**Material for this task:**
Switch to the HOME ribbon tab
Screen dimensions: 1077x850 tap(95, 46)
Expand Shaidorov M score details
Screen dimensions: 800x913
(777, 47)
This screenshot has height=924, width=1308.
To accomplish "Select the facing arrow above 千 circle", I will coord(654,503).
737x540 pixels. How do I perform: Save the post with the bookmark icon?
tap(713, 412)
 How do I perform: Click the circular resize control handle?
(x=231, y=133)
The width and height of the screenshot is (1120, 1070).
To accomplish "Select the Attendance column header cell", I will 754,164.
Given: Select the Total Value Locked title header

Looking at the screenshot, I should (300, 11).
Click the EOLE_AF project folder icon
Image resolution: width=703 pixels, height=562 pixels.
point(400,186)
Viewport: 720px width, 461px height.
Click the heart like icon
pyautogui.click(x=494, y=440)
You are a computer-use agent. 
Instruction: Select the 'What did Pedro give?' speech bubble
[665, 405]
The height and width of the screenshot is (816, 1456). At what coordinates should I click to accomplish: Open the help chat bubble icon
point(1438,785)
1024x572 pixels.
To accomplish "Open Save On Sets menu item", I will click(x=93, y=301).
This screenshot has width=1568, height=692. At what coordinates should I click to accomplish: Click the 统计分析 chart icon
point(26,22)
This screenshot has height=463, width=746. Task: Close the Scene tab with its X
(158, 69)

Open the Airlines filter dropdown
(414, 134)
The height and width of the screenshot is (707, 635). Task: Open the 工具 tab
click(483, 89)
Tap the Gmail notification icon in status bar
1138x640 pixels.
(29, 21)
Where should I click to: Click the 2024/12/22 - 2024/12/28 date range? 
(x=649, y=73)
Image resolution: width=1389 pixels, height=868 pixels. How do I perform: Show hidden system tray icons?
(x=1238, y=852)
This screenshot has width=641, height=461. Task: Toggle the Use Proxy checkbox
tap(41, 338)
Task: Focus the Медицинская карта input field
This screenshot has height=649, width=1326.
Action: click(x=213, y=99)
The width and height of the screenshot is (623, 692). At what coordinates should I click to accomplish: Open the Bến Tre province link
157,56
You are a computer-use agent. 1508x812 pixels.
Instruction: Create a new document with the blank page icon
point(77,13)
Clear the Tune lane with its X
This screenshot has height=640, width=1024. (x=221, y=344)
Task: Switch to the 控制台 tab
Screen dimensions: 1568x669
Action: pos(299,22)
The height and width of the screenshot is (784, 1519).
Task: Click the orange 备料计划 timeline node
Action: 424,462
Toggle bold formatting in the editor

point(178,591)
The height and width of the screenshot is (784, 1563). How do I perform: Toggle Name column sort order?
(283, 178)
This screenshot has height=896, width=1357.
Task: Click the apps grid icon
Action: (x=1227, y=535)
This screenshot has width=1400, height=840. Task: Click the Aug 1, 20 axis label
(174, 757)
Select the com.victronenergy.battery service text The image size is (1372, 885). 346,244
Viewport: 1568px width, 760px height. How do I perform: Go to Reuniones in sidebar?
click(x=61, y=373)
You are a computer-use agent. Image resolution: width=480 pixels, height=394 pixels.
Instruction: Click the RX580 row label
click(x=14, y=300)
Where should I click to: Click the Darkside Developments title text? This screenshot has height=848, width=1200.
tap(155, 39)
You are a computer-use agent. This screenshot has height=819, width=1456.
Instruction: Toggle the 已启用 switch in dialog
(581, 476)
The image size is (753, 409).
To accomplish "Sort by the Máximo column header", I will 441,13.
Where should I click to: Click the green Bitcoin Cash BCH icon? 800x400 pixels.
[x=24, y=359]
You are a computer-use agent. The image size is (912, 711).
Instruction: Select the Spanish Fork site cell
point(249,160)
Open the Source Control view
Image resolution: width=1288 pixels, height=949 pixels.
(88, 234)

**Task to carry out:**
Rewrite all of the data above, changing every "computer-use agent" to "GUI agent" and leaving everything else unchanged.

**Solved problem:**
Switch to the HOME ribbon tab
Screen dimensions: 1077x850 tap(95, 46)
Expand Shaidorov M score details
Screen dimensions: 800x913
(777, 47)
This screenshot has height=924, width=1308.
To accomplish "Select the facing arrow above 千 circle", I will coord(654,503).
737x540 pixels. How do I perform: Save the post with the bookmark icon?
tap(713, 412)
 How do I perform: Click the circular resize control handle?
(x=231, y=133)
The width and height of the screenshot is (1120, 1070).
To accomplish "Select the Attendance column header cell", I will 754,164.
Given: Select the Total Value Locked title header

Looking at the screenshot, I should (300, 11).
Click the EOLE_AF project folder icon
Image resolution: width=703 pixels, height=562 pixels.
point(400,186)
Viewport: 720px width, 461px height.
Click the heart like icon
pyautogui.click(x=494, y=440)
You are a GUI agent. 
Instruction: Select the 'What did Pedro give?' speech bubble
[665, 405]
The height and width of the screenshot is (816, 1456). At what coordinates should I click to accomplish: Open the help chat bubble icon
point(1438,785)
1024x572 pixels.
To accomplish "Open Save On Sets menu item", I will click(x=93, y=301).
This screenshot has width=1568, height=692. At what coordinates should I click to accomplish: Click the 统计分析 chart icon
point(26,22)
This screenshot has height=463, width=746. Task: Close the Scene tab with its X
(158, 69)

Open the Airlines filter dropdown
(414, 134)
The height and width of the screenshot is (707, 635). Task: Open the 工具 tab
click(483, 89)
Tap the Gmail notification icon in status bar
1138x640 pixels.
(29, 21)
Where should I click to: Click the 2024/12/22 - 2024/12/28 date range? 
(x=649, y=73)
Image resolution: width=1389 pixels, height=868 pixels. How do I perform: Show hidden system tray icons?
(x=1238, y=852)
This screenshot has width=641, height=461. Task: Toggle the Use Proxy checkbox
tap(41, 338)
Task: Focus the Медицинская карта input field
This screenshot has height=649, width=1326.
Action: click(x=213, y=99)
The width and height of the screenshot is (623, 692). At what coordinates should I click to accomplish: Open the Bến Tre province link
157,56
You are a GUI agent. 1508x812 pixels.
Instruction: Create a new document with the blank page icon
point(77,13)
Clear the Tune lane with its X
This screenshot has height=640, width=1024. (x=221, y=344)
Task: Switch to the 控制台 tab
Screen dimensions: 1568x669
Action: pos(299,22)
The height and width of the screenshot is (784, 1519).
Task: Click the orange 备料计划 timeline node
Action: 424,462
Toggle bold formatting in the editor

point(178,591)
The height and width of the screenshot is (784, 1563). How do I perform: Toggle Name column sort order?
(283, 178)
This screenshot has height=896, width=1357.
Task: Click the apps grid icon
Action: (x=1227, y=535)
This screenshot has width=1400, height=840. Task: Click the Aug 1, 20 axis label
(174, 757)
Select the com.victronenergy.battery service text The image size is (1372, 885). 346,244
Viewport: 1568px width, 760px height. How do I perform: Go to Reuniones in sidebar?
click(x=61, y=373)
You are a GUI agent. Image resolution: width=480 pixels, height=394 pixels.
Instruction: Click the RX580 row label
click(x=14, y=300)
Where should I click to: Click the Darkside Developments title text? This screenshot has height=848, width=1200.
tap(155, 39)
You are a GUI agent. This screenshot has height=819, width=1456.
Instruction: Toggle the 已启用 switch in dialog
(581, 476)
The image size is (753, 409).
To accomplish "Sort by the Máximo column header", I will 441,13.
Where should I click to: Click the green Bitcoin Cash BCH icon? 800x400 pixels.
[x=24, y=359]
You are a GUI agent. The image size is (912, 711).
Instruction: Select the Spanish Fork site cell
point(249,160)
Open the Source Control view
Image resolution: width=1288 pixels, height=949 pixels.
(88, 234)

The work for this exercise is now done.